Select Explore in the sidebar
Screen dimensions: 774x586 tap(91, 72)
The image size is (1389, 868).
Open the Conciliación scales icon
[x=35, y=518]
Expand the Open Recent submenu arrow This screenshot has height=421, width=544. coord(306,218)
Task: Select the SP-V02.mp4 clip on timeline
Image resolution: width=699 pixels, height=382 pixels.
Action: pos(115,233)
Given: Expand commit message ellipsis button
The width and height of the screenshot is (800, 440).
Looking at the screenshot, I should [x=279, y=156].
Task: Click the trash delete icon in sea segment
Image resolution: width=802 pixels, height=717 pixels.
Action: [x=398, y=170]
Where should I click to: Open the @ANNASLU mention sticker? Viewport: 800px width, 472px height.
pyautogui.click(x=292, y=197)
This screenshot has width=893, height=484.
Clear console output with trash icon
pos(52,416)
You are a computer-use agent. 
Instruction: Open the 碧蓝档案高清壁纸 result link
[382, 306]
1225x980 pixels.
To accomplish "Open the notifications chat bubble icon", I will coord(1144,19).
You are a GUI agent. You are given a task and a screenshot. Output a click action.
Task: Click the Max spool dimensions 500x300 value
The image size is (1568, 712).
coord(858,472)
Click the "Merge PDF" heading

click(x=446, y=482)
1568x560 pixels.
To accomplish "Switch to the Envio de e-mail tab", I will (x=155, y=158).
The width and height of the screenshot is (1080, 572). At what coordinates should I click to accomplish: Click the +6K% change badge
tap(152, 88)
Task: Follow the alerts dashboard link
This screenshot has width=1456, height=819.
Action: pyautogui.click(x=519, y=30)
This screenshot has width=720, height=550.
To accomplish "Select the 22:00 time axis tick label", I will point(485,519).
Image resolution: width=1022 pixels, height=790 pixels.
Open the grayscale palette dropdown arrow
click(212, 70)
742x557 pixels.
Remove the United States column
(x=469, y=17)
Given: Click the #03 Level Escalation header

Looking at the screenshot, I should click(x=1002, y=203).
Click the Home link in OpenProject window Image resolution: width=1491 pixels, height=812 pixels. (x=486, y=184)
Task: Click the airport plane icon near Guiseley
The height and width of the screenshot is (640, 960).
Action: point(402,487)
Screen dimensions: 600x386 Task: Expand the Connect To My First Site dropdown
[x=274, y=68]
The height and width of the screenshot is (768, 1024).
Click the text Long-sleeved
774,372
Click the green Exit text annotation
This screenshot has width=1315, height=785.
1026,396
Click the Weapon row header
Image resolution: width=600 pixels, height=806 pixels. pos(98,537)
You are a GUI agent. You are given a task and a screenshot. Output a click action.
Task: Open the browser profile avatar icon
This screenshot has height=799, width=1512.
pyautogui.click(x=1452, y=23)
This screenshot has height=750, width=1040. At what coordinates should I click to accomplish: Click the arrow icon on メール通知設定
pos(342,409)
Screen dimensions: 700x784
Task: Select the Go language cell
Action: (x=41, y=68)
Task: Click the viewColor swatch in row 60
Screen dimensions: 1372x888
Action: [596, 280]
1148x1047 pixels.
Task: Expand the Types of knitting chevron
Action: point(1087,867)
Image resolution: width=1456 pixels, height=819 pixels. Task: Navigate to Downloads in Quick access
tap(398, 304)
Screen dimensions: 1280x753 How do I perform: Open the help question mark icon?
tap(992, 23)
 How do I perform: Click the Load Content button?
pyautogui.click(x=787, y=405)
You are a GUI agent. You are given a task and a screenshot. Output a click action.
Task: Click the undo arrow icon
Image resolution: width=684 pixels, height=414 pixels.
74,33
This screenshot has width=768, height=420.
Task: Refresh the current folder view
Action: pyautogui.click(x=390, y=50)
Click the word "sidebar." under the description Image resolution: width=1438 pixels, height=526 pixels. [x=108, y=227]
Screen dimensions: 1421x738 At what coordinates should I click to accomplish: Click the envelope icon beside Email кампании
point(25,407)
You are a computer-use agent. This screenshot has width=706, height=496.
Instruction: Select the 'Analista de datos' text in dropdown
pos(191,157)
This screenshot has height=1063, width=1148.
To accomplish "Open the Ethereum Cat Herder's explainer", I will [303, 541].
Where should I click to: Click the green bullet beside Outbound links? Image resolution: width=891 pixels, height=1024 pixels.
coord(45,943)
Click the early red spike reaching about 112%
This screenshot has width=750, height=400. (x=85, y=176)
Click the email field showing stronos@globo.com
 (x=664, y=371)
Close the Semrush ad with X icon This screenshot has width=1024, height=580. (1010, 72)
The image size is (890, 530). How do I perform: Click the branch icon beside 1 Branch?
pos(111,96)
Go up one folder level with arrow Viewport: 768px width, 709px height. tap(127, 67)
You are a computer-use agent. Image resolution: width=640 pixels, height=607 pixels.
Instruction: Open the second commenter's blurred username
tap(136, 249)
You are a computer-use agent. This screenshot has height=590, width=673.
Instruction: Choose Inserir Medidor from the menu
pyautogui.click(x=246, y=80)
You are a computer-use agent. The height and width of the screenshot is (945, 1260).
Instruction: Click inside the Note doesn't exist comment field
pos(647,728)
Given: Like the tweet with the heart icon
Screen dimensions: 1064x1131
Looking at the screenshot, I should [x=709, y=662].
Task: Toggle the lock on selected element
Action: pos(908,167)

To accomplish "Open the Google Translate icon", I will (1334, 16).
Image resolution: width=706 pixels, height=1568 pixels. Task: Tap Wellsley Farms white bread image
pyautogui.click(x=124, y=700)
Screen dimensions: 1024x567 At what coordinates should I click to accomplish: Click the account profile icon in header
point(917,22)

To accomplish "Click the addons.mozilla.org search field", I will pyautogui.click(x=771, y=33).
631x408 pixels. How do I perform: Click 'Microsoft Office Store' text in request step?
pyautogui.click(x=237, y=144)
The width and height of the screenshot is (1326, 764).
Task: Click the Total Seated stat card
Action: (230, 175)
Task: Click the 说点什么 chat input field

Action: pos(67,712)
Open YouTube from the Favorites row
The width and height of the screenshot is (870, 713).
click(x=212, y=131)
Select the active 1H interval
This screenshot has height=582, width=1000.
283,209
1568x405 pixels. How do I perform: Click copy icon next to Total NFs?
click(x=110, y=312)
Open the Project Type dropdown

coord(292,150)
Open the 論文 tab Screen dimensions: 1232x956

■ Problem requirements
Write out the data once more, word for word.

■ Result
Select Explore in the sidebar
Screen dimensions: 774x586 tap(91, 72)
The image size is (1389, 868).
Open the Conciliación scales icon
[x=35, y=518]
Expand the Open Recent submenu arrow This screenshot has height=421, width=544. coord(306,218)
Task: Select the SP-V02.mp4 clip on timeline
Image resolution: width=699 pixels, height=382 pixels.
Action: pos(115,233)
Given: Expand commit message ellipsis button
The width and height of the screenshot is (800, 440).
Looking at the screenshot, I should [x=279, y=156].
Task: Click the trash delete icon in sea segment
Image resolution: width=802 pixels, height=717 pixels.
Action: [x=398, y=170]
Where should I click to: Open the @ANNASLU mention sticker? Viewport: 800px width, 472px height.
pyautogui.click(x=292, y=197)
This screenshot has width=893, height=484.
Clear console output with trash icon
pos(52,416)
You are a computer-use agent. 
Instruction: Open the 碧蓝档案高清壁纸 result link
[382, 306]
1225x980 pixels.
To accomplish "Open the notifications chat bubble icon", I will coord(1144,19).
You are a GUI agent. You are given a task and a screenshot. Output a click action.
Task: Click the Max spool dimensions 500x300 value
The image size is (1568, 712).
coord(858,472)
Click the "Merge PDF" heading

click(x=446, y=482)
1568x560 pixels.
To accomplish "Switch to the Envio de e-mail tab", I will (x=155, y=158).
The width and height of the screenshot is (1080, 572). At what coordinates should I click to accomplish: Click the +6K% change badge
tap(152, 88)
Task: Follow the alerts dashboard link
This screenshot has width=1456, height=819.
Action: pyautogui.click(x=519, y=30)
This screenshot has width=720, height=550.
To accomplish "Select the 22:00 time axis tick label", I will point(485,519).
Image resolution: width=1022 pixels, height=790 pixels.
Open the grayscale palette dropdown arrow
click(212, 70)
742x557 pixels.
Remove the United States column
(x=469, y=17)
Given: Click the #03 Level Escalation header

Looking at the screenshot, I should click(x=1002, y=203).
Click the Home link in OpenProject window Image resolution: width=1491 pixels, height=812 pixels. (x=486, y=184)
Task: Click the airport plane icon near Guiseley
The height and width of the screenshot is (640, 960).
Action: point(402,487)
Screen dimensions: 600x386 Task: Expand the Connect To My First Site dropdown
[x=274, y=68]
The height and width of the screenshot is (768, 1024).
Click the text Long-sleeved
774,372
Click the green Exit text annotation
This screenshot has width=1315, height=785.
1026,396
Click the Weapon row header
Image resolution: width=600 pixels, height=806 pixels. pos(98,537)
You are a GUI agent. You are given a task and a screenshot. Output a click action.
Task: Open the browser profile avatar icon
This screenshot has height=799, width=1512.
pyautogui.click(x=1452, y=23)
This screenshot has height=750, width=1040. At what coordinates should I click to accomplish: Click the arrow icon on メール通知設定
pos(342,409)
Screen dimensions: 700x784
Task: Select the Go language cell
Action: (x=41, y=68)
Task: Click the viewColor swatch in row 60
Screen dimensions: 1372x888
Action: [596, 280]
1148x1047 pixels.
Task: Expand the Types of knitting chevron
Action: point(1087,867)
Image resolution: width=1456 pixels, height=819 pixels. Task: Navigate to Downloads in Quick access
tap(398, 304)
Screen dimensions: 1280x753 How do I perform: Open the help question mark icon?
tap(992, 23)
 How do I perform: Click the Load Content button?
pyautogui.click(x=787, y=405)
You are a GUI agent. You are given a task and a screenshot. Output a click action.
Task: Click the undo arrow icon
Image resolution: width=684 pixels, height=414 pixels.
74,33
This screenshot has width=768, height=420.
Task: Refresh the current folder view
Action: pyautogui.click(x=390, y=50)
Click the word "sidebar." under the description Image resolution: width=1438 pixels, height=526 pixels. [x=108, y=227]
Screen dimensions: 1421x738 At what coordinates should I click to accomplish: Click the envelope icon beside Email кампании
point(25,407)
You are a computer-use agent. This screenshot has width=706, height=496.
Instruction: Select the 'Analista de datos' text in dropdown
pos(191,157)
This screenshot has height=1063, width=1148.
To accomplish "Open the Ethereum Cat Herder's explainer", I will [303, 541].
Where should I click to: Click the green bullet beside Outbound links? Image resolution: width=891 pixels, height=1024 pixels.
coord(45,943)
Click the early red spike reaching about 112%
This screenshot has width=750, height=400. (x=85, y=176)
Click the email field showing stronos@globo.com
 (x=664, y=371)
Close the Semrush ad with X icon This screenshot has width=1024, height=580. (1010, 72)
The image size is (890, 530). How do I perform: Click the branch icon beside 1 Branch?
pos(111,96)
Go up one folder level with arrow Viewport: 768px width, 709px height. tap(127, 67)
You are a computer-use agent. Image resolution: width=640 pixels, height=607 pixels.
Instruction: Open the second commenter's blurred username
tap(136, 249)
You are a computer-use agent. This screenshot has height=590, width=673.
Instruction: Choose Inserir Medidor from the menu
pyautogui.click(x=246, y=80)
You are a computer-use agent. The height and width of the screenshot is (945, 1260).
Instruction: Click inside the Note doesn't exist comment field
pos(647,728)
Given: Like the tweet with the heart icon
Screen dimensions: 1064x1131
Looking at the screenshot, I should [x=709, y=662].
Task: Toggle the lock on selected element
Action: pos(908,167)

To accomplish "Open the Google Translate icon", I will (1334, 16).
Image resolution: width=706 pixels, height=1568 pixels. Task: Tap Wellsley Farms white bread image
pyautogui.click(x=124, y=700)
Screen dimensions: 1024x567 At what coordinates should I click to accomplish: Click the account profile icon in header
point(917,22)

To accomplish "Click the addons.mozilla.org search field", I will pyautogui.click(x=771, y=33).
631x408 pixels. How do I perform: Click 'Microsoft Office Store' text in request step?
pyautogui.click(x=237, y=144)
The width and height of the screenshot is (1326, 764).
Task: Click the Total Seated stat card
Action: (230, 175)
Task: Click the 说点什么 chat input field

Action: pos(67,712)
Open YouTube from the Favorites row
The width and height of the screenshot is (870, 713).
click(x=212, y=131)
Select the active 1H interval
This screenshot has height=582, width=1000.
283,209
1568x405 pixels. How do I perform: Click copy icon next to Total NFs?
click(x=110, y=312)
Open the Project Type dropdown

coord(292,150)
Open the 論文 tab Screen dimensions: 1232x956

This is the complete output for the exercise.